* Task statement
Quote the passage on the launch of the GPAI word for word, starting at "The GPAI intends" and ending at "on Responsible AI.", both included.

* Extract
┄┄┄┄┄┄┄┄┄┄

Launch of a Global Partnership on Artificial Intelligence - the GPAI

A joint statement issued on Monday announced the creation of the “GPAI”, a global alliance for the regulation of artificial intelligence (AI).

The group includes the EU (with several member states also signing up individually), the US, the UK, Australia, Canada, India, Japan, Mexico, New Zealand, South Korea and Singapore. Its core aim is to support the responsible development and use of AI. The focus of the group will be to ensure that AI respects human rights and “shared democratic values”, as explored in the OECD's Recommendation on AI. It is clear from the joint statement that the GPAI will work closely with the OECD in achieving its goals.

The GPAI intends to establish a working group in each of the four key areas that it has identified:

  1. responsible AI;
  2. data governance;
  3. the future of work;
  4. innovation and commercialisation.

Within each area, GPAI aims to bring together leading experts from across society (public and private sectors) to collaborate on cutting-edge research. Early signs are encouraging: reports suggest that Yoshua Bengio, a recent Turing Award winner, will co-chair the working group on Responsible AI.

┄┄┄┄┄┄┄┄┄┄

(Records excerpted from a collection)

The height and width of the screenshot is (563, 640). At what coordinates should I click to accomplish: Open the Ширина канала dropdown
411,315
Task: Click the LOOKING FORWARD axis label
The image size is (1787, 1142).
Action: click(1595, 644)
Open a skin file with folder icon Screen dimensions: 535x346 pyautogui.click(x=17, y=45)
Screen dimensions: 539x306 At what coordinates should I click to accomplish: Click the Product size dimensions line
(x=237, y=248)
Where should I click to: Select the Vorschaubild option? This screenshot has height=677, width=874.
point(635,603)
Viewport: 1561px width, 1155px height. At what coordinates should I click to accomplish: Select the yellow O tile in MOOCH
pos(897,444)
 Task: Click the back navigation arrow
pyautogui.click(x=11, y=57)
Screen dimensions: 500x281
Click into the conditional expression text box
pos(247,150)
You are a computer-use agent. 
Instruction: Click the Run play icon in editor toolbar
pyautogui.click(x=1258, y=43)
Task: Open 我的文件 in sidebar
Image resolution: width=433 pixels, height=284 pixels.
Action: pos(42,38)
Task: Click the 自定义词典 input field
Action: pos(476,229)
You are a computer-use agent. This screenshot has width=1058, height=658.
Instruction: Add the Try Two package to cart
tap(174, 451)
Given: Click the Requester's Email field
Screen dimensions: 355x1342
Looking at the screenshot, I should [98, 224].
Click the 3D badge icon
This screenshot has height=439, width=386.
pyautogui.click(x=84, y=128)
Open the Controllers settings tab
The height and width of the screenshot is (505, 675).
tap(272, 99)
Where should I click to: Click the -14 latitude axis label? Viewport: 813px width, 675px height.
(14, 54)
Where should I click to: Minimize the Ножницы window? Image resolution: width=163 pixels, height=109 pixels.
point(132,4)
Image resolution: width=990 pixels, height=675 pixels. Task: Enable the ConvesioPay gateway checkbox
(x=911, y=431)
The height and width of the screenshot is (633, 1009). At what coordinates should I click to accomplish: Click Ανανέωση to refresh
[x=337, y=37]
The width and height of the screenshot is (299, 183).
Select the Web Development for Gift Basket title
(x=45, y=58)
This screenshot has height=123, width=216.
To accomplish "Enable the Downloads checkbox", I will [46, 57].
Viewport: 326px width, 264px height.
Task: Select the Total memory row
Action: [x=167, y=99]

┄┄┄┄┄┄┄┄┄┄

* Worked solution
The GPAI intends to establish a working group in each of the four key areas that it has identified:

  1. responsible AI;
  2. data governance;
  3. the future of work;
  4. innovation and commercialisation.

Within each area, GPAI aims to bring together leading experts from across society (public and private sectors) to collaborate on cutting-edge research. Early signs are encouraging: reports suggest that Yoshua Bengio, a recent Turing Award winner, will co-chair the working group on Responsible AI.